それは大変ですね。アキレス腱も3回断裂されたということは、かなり強い衝撃を与えやすいのでしょうか。
痛風も非常に辛い疾患ですから、早めに医療機関に受診してくださいね。
足底腱膜炎になっていました。PSAも8をこえていましたが前立腺がんは知っていましたが、整形外科で痛風と診断され己の無知にあきれました。
これからどうしたらいいものか、でも、86歳ですし慢性心房細動と脊柱管狭窄症の症状もとれず冥途への土産と心得ていますが。
佐藤様
心中お察しいたします。痛風かどうかはしばしば診断に難しいケースもありますし、整形外科なのか内科なのかも苦慮されることもありますよね。
確かに心房細動も脊柱管狭窄症も、高齢になると「つきあっていく病気」になるかと思います。
ただ、足底腱膜炎含めて、ある程度症状は緩和できると思いますので、整形外科の先生にもぜひ再度相談してみてください。
痛風とは長い付き合いで初発作から17年になります。初めの頃は1年ほど間隔が空いていましたが、最近は1ヶ月間隔・同時・連続が当たり前になってきました。そこで近所の個人病院に行ってみたのですが、発作箇所(まだ治っていない)に電気治療を施術しようとしてきました。マッサージすると悪化するって聞いた覚えがあったので、咄嗟に『今日は時間がないので!』と断りましたが、実際のところどうなのか判断がつかず困ってます。

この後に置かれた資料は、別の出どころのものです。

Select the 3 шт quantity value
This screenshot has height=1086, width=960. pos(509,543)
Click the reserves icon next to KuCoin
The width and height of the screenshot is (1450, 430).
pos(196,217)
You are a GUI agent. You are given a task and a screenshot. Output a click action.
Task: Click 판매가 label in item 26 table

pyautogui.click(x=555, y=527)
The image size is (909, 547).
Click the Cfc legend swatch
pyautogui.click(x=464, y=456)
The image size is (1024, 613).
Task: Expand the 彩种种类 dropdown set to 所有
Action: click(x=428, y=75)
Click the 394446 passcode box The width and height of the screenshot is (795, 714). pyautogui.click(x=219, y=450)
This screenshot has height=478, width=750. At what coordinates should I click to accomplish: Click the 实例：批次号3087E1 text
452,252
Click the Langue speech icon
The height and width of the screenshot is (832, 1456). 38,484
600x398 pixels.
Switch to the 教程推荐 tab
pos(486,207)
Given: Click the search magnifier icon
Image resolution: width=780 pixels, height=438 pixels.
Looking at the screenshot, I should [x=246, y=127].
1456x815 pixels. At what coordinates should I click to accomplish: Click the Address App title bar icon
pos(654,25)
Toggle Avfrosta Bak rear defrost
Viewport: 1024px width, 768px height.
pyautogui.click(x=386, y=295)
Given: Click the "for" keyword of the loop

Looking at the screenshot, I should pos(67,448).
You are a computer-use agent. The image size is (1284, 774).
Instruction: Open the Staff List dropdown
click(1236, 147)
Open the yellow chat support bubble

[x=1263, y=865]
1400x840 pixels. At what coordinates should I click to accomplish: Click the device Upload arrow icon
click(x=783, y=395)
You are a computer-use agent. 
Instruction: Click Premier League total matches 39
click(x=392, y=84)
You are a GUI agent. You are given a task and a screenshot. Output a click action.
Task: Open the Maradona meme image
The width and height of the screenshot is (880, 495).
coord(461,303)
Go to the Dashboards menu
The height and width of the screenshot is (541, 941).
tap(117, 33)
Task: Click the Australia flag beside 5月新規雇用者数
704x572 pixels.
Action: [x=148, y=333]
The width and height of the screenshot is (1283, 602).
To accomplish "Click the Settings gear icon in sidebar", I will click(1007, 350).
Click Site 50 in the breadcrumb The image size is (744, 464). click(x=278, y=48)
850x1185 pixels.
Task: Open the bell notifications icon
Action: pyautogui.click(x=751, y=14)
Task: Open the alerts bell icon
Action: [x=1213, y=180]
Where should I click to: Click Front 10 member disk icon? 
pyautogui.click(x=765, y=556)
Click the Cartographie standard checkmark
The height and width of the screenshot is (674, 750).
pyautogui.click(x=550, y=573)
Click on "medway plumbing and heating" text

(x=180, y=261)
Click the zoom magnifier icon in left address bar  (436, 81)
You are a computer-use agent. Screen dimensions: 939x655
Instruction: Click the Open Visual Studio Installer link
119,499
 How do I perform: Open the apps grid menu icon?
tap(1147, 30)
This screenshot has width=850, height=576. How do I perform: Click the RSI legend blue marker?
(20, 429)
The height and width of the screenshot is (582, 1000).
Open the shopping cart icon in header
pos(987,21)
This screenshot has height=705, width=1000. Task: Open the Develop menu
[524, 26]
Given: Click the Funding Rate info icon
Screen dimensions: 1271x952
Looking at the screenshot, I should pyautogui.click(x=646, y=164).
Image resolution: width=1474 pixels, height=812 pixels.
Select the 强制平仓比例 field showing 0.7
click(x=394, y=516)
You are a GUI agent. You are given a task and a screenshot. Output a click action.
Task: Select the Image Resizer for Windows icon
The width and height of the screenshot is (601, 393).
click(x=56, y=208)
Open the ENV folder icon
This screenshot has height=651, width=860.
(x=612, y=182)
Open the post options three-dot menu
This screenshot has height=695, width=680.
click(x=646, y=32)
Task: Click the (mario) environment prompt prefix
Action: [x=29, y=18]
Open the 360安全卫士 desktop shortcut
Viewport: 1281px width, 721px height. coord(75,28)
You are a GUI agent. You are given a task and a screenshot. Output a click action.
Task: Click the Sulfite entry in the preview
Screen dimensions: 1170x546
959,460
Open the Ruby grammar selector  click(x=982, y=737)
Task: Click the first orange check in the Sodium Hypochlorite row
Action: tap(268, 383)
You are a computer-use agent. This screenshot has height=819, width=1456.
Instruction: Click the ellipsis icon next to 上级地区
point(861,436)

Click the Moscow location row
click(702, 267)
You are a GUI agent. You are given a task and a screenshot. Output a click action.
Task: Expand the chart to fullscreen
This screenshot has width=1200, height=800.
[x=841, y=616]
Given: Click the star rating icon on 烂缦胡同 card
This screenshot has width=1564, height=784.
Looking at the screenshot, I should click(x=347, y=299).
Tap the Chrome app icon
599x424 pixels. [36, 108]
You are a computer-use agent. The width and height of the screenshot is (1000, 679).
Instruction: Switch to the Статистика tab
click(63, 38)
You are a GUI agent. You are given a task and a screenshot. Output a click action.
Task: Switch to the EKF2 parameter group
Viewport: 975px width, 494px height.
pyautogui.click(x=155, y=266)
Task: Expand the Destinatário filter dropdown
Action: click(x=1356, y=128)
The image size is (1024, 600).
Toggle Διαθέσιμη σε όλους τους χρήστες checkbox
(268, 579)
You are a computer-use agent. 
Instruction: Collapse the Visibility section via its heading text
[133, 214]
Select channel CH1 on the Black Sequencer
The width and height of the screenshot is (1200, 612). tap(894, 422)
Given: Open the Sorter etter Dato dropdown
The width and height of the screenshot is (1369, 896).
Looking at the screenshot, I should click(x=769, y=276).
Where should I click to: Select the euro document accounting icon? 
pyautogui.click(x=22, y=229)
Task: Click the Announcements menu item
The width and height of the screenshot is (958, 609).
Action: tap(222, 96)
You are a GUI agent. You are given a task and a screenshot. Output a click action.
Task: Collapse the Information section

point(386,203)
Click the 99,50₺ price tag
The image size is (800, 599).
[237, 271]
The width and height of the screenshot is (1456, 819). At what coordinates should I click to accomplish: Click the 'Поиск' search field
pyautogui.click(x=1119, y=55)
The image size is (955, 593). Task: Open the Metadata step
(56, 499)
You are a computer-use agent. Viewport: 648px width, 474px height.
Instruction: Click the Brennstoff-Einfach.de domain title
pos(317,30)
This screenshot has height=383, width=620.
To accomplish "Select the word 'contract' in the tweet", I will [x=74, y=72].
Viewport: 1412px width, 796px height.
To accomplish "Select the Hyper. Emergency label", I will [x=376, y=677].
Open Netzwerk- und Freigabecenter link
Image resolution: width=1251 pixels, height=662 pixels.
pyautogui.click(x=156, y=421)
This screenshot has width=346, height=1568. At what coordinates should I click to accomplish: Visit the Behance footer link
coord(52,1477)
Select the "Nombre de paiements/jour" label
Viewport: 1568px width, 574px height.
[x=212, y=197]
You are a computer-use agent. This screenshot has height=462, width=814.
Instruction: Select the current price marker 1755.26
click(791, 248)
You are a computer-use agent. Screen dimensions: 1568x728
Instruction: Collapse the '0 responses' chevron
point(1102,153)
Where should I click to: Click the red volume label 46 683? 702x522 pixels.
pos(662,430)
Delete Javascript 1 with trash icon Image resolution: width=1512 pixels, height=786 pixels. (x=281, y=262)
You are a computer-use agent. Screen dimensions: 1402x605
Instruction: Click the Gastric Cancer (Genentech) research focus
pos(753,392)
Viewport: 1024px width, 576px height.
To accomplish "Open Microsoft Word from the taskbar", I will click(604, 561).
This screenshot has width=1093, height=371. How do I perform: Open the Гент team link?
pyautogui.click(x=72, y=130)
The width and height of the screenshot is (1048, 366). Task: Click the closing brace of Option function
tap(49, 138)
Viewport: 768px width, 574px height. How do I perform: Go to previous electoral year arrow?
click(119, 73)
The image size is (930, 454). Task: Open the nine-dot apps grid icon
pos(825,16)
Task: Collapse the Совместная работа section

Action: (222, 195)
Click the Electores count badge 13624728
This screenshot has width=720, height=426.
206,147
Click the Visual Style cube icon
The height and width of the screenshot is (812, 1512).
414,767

発作中に血行が良くなったら悪化しますよね?アドバイスを頂けたら幸いです。
状況をきちんと見ていないので、正確にお答えしている自信はありませんが、
本当に痛風の急性期発作で腫れが強い状況で、強い刺激を与える治療を行うと
逆に痛風箇所が悪化する可能性が強いです。
もしかすると、痛風以外の慢性疼痛として考えていらっしゃったのかもしれません。
なるほど。その辺りも踏まえて、もう一度話してみることにします。
お忙しい中、丁寧に対応していただきありがとうございます!
突然右手の中指の付け根と、右足の親指の付け根が動かすと痛くて。検索してこちらを拝見して自分も痛風なのではと思いました。食生活はあまり食べていないのでひどくはないと思うんですが、水を全然飲んでなくて運動もしてなかったなと反省してます。
ある朝急に膝の内側の特定箇所が痛くなり、それから二日後には歩くのも困難になったので医者(内科)にかかり痛風だと診断されました。尿酸値は高くありませんし暴飲暴食もしません。ビールは飲みません。何ら治療もないままにそれまで飲んでいた市販薬(ノーエチ)を暫く続けて飲んで、今はもうやめていますが、辞め時がよくわからない。痛みが治まったという理由で辞めてよいものか?
今回の痛風は初めてではなく、10年程度前に右足首が腫れて痛風だと診断されたこともあります。処方薬はなく市販薬で痛みがおさまっていますがこのままで問題はないのでしょうか?何等かアドバイスを頂ければ幸いです。
コメントありがとうございます。
診察していないので、なんとも言いづらいですが、
尿酸値が低くても痛風がおこる方は(確率は低いが)いますし、偽痛風の方もいるでしょう。
いずれにせよ、関節穿刺して尿酸結晶があるか確かめたりする必要はあるかもしれません。
痛みについては、市販薬で収まっているレベルでしたら、それで問題ありません。
痛みが出たときに、整形外科でも確認してみてください。